Exercise materials START

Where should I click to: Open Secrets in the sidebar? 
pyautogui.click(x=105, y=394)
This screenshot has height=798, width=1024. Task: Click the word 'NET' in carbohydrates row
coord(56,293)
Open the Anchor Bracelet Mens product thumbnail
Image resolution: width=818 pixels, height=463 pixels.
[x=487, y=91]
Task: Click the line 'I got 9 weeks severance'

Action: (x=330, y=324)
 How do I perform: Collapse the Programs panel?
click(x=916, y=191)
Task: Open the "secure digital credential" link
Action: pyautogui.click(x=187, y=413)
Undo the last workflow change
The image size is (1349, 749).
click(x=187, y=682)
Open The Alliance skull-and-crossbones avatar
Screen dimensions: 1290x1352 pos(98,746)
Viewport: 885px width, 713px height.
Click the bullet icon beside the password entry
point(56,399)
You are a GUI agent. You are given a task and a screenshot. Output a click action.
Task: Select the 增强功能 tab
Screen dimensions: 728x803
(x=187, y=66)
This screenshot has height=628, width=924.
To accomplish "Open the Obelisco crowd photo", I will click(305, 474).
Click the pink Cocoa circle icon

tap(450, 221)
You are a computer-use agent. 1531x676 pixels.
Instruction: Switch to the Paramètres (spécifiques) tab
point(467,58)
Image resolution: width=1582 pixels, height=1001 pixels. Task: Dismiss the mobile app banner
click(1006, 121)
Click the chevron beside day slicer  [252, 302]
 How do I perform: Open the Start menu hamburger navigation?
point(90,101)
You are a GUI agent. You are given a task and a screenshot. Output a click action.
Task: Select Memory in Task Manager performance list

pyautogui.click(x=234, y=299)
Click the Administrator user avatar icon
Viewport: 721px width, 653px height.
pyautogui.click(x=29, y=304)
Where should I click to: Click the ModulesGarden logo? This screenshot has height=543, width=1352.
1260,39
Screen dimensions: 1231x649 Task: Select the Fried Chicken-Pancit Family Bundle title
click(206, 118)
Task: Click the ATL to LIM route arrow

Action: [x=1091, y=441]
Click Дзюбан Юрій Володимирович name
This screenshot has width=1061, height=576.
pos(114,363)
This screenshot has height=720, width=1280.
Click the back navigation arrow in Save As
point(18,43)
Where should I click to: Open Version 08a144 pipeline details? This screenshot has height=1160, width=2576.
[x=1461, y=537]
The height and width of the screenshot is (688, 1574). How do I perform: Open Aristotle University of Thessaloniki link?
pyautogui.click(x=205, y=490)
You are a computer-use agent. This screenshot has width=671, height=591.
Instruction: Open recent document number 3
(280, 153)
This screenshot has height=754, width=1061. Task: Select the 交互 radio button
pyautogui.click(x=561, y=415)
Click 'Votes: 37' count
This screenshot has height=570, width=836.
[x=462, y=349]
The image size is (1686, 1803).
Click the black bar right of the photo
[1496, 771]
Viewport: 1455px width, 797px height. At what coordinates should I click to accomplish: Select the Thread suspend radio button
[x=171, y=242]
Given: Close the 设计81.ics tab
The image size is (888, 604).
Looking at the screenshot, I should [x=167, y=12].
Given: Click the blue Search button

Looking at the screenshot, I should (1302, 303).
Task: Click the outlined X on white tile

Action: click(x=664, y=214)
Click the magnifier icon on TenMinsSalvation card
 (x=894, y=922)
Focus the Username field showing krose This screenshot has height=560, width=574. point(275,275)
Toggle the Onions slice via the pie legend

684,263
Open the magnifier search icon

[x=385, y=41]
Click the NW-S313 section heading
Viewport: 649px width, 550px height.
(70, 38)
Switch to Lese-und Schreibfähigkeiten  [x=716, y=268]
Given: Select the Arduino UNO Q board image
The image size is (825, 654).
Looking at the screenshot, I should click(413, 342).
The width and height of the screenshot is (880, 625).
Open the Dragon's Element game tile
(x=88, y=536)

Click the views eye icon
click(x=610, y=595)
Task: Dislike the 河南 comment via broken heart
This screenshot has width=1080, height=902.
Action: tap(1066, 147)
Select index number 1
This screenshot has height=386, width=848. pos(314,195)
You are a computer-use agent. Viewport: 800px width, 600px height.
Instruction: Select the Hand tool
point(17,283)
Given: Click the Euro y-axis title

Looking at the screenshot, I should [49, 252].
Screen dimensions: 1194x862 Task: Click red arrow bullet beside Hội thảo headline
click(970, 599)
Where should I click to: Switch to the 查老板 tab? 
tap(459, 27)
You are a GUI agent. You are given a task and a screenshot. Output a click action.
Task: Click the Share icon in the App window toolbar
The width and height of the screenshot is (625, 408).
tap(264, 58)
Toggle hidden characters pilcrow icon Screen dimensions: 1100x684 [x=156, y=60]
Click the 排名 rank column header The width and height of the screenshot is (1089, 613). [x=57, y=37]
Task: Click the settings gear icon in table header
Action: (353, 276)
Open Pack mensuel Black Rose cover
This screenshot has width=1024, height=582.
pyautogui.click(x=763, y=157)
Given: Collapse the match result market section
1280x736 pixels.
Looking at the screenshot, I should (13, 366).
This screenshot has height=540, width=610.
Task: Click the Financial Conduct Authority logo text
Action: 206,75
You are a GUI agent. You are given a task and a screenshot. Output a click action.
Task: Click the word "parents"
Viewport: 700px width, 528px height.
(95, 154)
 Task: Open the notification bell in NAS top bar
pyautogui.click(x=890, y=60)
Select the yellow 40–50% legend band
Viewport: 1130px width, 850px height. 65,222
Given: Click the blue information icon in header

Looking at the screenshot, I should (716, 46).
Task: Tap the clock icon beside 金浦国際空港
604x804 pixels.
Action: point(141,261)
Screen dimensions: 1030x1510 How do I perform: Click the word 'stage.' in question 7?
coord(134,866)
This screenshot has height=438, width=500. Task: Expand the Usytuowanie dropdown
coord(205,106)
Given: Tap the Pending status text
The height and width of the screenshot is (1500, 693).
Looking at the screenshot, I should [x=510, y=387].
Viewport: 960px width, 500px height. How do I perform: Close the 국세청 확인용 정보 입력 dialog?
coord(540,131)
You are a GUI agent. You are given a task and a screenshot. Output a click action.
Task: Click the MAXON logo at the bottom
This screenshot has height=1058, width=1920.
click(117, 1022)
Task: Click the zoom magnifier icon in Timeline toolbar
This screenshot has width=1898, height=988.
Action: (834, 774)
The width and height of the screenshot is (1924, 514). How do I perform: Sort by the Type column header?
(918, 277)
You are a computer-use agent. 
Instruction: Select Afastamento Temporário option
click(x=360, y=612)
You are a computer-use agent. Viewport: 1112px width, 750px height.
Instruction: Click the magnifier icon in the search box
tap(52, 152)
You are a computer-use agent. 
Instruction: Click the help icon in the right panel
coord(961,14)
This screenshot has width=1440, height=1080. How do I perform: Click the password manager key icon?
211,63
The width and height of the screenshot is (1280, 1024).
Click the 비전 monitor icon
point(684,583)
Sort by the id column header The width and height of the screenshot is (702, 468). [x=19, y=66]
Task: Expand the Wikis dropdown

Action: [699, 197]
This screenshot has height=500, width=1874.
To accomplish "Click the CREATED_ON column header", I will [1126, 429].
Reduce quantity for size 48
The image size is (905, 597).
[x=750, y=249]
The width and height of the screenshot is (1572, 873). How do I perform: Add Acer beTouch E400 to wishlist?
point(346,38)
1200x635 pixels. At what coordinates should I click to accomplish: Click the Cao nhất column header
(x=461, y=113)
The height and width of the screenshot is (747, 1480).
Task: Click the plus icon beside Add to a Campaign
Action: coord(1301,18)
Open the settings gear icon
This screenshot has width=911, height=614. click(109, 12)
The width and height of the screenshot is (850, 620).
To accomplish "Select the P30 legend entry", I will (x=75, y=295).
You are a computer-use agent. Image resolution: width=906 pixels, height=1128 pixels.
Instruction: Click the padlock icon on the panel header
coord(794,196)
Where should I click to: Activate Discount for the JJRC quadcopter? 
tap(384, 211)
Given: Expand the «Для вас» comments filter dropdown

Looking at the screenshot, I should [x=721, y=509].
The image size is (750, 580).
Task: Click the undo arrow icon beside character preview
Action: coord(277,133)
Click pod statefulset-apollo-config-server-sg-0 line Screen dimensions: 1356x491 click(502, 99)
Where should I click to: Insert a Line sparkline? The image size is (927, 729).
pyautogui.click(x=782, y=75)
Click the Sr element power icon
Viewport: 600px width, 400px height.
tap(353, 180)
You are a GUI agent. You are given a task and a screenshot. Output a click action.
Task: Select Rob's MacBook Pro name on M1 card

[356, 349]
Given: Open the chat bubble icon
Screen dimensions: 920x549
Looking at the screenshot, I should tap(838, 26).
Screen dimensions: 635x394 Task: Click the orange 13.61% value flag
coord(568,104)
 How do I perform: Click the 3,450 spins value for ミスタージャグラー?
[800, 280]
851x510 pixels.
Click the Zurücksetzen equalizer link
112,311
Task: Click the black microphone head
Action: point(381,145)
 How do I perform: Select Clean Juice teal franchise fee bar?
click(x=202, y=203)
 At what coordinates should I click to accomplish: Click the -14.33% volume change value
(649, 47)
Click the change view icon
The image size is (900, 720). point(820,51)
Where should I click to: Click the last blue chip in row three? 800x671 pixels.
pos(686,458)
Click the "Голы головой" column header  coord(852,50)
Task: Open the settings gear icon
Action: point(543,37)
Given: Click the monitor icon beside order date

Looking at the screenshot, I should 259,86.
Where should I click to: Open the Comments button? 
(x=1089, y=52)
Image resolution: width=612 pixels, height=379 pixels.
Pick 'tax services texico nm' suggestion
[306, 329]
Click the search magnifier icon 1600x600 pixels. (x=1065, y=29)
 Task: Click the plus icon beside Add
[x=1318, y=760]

Exercise materials END

**Required work:**
Only the number is wanted here. Please work out how many lines of the records contain "section".

**Written reply:**
2